### Ketentuan Tugas A
Ketik ulang baris-baris catatan berikut persis seperti aslinya. Mulailah dari baris catatan yang memuat "Task: Click the edit icon for 成品仓库 row 5", lalu berhentilah setelah baris yang memuat "tap(35, 128)".

### Dokumen
Ketiga, amat penting menentukan pembiayaan tersebut harus dibebankan kepada siapa. Karena belum tentu juga harus dibebankan semua kepada pemerintah. Tentu ada skema-skema pembiayaan lainnya yang bisa didorong dan bisa mengikutsertakan pihak swasta dan juga ada pembiayaan-pembiayaan di luar APBN dan seterusnya.
Jadi walaupun memang biayanya besar tetapi kalau concern Pak JK karena hal itu dibebankan kepada APBN maka tentu bisa dicarikan jalan keluarnya. Barangkali bisa melalui public private partnership atau melewati KPBU atau melalui yang lainnya. (pso)
Aksi terpenting untuk membereskan masalah pembangunan LRT dan infrastruktur lainnya adalah audit investigasi. Ini karena pelaksanaan pembangunan dilakukan melalui sistem tunjuk langsung. Akibatnya apakah perusahaan yang ditunjuk benar-benar menawarkan yang terbaik dari sisi kualitas sampai sekarang masih misterius.
Sistem tunjuk langsung untuk pembangunan infrastruktur adalah tindakan ceroboh karena menelan biaya sangat besar dan untuk kepentingan umum. Maka seharusnya seleksi harus dilakukan secara ketat agar hanya perusahaan terbaik menjadi pelaksana pembangunan. Perusahaan yang mampu membuat perencanaan secara lengkap dan matang.

(Data penunjukan target)
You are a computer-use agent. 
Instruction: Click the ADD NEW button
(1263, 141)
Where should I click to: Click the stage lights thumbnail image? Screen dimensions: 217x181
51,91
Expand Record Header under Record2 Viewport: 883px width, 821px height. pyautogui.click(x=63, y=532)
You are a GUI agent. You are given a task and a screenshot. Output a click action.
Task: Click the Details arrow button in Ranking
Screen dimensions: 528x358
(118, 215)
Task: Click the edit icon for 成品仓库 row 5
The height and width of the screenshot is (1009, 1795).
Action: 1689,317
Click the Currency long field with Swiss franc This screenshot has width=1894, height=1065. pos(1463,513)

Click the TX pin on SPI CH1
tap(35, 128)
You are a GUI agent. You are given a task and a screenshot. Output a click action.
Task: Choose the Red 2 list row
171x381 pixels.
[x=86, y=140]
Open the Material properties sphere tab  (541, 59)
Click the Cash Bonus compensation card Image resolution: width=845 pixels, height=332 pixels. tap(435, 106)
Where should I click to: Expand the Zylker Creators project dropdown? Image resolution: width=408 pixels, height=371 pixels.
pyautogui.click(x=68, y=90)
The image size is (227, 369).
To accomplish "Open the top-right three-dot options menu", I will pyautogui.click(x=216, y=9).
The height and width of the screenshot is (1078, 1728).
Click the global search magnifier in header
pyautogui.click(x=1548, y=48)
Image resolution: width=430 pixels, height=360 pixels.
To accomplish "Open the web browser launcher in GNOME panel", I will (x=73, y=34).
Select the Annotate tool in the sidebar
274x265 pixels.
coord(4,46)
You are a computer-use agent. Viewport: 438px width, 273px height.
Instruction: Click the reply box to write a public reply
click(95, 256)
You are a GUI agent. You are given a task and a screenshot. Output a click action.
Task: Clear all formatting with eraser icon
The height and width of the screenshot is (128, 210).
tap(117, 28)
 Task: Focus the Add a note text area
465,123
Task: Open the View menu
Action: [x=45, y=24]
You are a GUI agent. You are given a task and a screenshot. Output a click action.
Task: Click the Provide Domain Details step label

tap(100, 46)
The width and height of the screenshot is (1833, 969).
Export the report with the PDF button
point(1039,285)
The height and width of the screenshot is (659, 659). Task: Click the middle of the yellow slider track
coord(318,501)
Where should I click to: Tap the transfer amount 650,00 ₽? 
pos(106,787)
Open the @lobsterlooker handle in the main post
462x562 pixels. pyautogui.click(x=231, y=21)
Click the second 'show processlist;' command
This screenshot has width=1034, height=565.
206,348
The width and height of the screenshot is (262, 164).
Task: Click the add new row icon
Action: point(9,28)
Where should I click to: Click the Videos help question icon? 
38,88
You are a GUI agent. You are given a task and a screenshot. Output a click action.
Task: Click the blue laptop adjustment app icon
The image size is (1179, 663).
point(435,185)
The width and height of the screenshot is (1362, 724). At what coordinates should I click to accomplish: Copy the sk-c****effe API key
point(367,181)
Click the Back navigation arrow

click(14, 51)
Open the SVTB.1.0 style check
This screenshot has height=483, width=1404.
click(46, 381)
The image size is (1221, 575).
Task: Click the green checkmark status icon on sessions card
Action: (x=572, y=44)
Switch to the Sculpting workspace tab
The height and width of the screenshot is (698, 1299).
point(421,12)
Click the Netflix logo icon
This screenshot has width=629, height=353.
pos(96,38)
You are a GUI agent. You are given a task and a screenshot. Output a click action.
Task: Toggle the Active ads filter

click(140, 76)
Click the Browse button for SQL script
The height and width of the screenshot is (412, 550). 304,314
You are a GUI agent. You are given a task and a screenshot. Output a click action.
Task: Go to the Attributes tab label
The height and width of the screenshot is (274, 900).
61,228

### Ketentuan Tugas B
Ulangi dengan tepat bagian teks tentang pembiayaan infrastruktur, mulai dari kata-kata "Ketiga, amat penting" hingga kata-kata "APBN dan seterusnya.".

### Jawaban Lengkap A
Task: Click the edit icon for 成品仓库 row 5
The height and width of the screenshot is (1009, 1795).
Action: 1689,317
Click the Currency long field with Swiss franc This screenshot has width=1894, height=1065. pos(1463,513)

Click the TX pin on SPI CH1
tap(35, 128)

### Jawaban Lengkap B
Ketiga, amat penting menentukan pembiayaan tersebut harus dibebankan kepada siapa. Karena belum tentu juga harus dibebankan semua kepada pemerintah. Tentu ada skema-skema pembiayaan lainnya yang bisa didorong dan bisa mengikutsertakan pihak swasta dan juga ada pembiayaan-pembiayaan di luar APBN dan seterusnya.